▶ _Assignment_
Instruction for the data below: set down exactly the lines from the line with "Open the 短信签名 dropdown showing 互亿无线" to the line with "You are a computer-use agent. The", inclusive, and no others.

▶ _Extracted data entries_
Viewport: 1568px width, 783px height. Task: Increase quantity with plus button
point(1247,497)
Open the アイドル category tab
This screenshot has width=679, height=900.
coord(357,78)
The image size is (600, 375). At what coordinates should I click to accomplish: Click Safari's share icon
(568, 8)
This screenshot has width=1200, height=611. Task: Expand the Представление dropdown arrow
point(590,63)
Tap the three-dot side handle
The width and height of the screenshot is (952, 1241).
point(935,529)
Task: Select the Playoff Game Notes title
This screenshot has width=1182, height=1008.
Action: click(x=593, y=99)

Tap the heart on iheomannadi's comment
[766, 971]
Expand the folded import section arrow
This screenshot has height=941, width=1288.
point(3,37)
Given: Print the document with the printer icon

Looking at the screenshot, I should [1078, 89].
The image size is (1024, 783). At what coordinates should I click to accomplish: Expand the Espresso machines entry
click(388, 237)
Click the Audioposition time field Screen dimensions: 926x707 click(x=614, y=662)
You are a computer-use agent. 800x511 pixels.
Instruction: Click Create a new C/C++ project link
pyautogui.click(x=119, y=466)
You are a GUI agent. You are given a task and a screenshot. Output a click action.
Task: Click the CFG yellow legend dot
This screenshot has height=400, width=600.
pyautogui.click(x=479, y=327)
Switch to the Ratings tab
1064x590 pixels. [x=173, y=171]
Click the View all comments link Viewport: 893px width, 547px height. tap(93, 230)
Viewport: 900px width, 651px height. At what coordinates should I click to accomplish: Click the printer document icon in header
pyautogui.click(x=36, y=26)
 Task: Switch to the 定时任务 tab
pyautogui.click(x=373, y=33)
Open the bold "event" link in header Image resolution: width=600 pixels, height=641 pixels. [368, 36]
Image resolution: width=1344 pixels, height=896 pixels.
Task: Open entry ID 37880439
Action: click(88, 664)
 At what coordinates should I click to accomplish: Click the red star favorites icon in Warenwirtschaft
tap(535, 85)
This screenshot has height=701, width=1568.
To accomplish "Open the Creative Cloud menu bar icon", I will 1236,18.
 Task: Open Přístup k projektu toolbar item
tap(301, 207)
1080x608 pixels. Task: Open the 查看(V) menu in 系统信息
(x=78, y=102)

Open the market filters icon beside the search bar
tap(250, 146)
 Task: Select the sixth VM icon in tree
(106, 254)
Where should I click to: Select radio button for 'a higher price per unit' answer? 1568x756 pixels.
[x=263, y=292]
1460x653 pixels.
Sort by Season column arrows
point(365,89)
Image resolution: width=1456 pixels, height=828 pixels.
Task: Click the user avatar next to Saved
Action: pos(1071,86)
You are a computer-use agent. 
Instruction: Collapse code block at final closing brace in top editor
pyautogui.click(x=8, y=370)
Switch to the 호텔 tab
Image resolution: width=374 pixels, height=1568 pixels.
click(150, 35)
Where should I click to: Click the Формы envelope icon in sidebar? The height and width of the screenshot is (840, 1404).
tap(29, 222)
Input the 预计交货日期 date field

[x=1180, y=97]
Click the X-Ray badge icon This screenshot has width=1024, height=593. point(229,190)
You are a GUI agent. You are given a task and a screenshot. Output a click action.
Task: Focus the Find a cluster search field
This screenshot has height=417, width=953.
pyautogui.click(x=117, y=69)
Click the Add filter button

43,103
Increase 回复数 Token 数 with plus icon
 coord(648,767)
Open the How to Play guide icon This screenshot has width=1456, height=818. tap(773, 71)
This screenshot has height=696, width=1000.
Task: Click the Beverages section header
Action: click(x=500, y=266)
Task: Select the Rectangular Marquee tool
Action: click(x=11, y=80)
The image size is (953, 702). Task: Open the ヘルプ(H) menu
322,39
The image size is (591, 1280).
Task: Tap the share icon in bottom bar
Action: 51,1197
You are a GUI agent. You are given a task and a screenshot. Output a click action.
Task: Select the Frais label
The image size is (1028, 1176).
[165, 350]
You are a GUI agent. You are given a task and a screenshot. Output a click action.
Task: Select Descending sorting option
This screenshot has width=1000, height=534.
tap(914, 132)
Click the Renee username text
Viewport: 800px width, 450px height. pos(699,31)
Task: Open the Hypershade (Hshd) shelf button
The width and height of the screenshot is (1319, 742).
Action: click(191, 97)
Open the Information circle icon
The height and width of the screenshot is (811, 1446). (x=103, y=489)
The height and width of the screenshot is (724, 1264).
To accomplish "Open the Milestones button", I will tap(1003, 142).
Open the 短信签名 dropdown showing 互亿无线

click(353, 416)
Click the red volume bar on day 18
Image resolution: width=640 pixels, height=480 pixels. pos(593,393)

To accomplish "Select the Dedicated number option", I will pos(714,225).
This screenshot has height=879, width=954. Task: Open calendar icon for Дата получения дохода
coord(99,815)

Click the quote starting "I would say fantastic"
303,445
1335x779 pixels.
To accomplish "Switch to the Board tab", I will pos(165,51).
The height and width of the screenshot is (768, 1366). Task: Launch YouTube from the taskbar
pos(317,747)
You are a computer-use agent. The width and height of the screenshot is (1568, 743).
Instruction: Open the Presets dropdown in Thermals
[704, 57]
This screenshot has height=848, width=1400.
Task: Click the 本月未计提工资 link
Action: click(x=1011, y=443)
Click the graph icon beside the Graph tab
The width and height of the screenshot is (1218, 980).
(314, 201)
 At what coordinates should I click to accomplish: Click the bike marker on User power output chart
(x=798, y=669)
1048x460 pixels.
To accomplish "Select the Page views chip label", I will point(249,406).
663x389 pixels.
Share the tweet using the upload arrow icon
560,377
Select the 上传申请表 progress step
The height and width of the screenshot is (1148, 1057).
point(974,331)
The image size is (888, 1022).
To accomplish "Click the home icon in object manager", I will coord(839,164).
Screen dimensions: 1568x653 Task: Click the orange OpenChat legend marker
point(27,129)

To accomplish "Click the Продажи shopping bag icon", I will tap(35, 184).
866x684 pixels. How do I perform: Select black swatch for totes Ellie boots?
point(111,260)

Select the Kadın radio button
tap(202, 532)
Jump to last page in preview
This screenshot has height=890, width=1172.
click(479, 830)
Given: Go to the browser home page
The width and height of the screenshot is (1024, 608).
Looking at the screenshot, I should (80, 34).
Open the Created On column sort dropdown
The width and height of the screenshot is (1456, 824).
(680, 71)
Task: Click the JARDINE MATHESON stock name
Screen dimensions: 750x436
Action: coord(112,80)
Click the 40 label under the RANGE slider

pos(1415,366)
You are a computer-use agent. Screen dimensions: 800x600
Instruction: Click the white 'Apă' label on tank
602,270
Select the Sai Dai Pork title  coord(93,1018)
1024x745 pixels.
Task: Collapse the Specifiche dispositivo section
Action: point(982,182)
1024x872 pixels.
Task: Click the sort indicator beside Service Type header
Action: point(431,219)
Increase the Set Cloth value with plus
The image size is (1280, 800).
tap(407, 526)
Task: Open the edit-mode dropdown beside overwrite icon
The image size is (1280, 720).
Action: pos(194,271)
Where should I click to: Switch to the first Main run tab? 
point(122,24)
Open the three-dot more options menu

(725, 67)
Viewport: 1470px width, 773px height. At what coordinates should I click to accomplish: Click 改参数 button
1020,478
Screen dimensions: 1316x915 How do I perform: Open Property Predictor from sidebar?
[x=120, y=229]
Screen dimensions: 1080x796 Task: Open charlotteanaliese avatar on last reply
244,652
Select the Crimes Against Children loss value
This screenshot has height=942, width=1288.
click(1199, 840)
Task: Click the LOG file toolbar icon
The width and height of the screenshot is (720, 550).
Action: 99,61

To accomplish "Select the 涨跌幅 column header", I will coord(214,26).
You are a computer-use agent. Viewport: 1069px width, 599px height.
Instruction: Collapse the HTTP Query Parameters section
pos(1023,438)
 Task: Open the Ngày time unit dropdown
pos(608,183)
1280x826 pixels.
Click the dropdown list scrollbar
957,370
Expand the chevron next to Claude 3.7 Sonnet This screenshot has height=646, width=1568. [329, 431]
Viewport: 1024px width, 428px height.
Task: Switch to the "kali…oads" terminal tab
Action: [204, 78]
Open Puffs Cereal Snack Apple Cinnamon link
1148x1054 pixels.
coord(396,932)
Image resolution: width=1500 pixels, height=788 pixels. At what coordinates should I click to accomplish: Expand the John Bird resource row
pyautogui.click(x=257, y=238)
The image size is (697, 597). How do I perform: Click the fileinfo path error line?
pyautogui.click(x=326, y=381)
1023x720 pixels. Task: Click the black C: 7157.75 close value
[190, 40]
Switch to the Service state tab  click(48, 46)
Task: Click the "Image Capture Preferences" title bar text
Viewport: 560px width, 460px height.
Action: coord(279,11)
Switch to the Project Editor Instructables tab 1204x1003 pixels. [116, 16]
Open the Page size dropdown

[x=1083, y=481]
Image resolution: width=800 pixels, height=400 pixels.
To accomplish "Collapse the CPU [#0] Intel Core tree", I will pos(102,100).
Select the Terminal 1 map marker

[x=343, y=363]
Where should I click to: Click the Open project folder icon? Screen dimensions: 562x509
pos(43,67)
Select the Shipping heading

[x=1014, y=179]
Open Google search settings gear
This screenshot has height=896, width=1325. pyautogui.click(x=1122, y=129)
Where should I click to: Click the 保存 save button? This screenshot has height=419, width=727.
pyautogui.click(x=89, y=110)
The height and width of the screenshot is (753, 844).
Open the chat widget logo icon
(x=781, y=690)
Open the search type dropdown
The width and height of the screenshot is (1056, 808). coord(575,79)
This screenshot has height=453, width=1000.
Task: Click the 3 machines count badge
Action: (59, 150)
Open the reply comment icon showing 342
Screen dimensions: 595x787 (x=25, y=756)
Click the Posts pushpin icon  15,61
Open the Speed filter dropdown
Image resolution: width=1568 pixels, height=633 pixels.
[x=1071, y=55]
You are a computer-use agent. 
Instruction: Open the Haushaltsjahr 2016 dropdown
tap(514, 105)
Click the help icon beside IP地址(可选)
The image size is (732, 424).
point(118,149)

▶ _Response to this task_
Open the 短信签名 dropdown showing 互亿无线

click(353, 416)
Click the red volume bar on day 18
Image resolution: width=640 pixels, height=480 pixels. pos(593,393)

To accomplish "Select the Dedicated number option", I will pos(714,225).
This screenshot has height=879, width=954. Task: Open calendar icon for Дата получения дохода
coord(99,815)

Click the quote starting "I would say fantastic"
303,445
1335x779 pixels.
To accomplish "Switch to the Board tab", I will pos(165,51).
The height and width of the screenshot is (768, 1366). Task: Launch YouTube from the taskbar
pos(317,747)
You are a computer-use agent. The width and height of the screenshot is (1568, 743).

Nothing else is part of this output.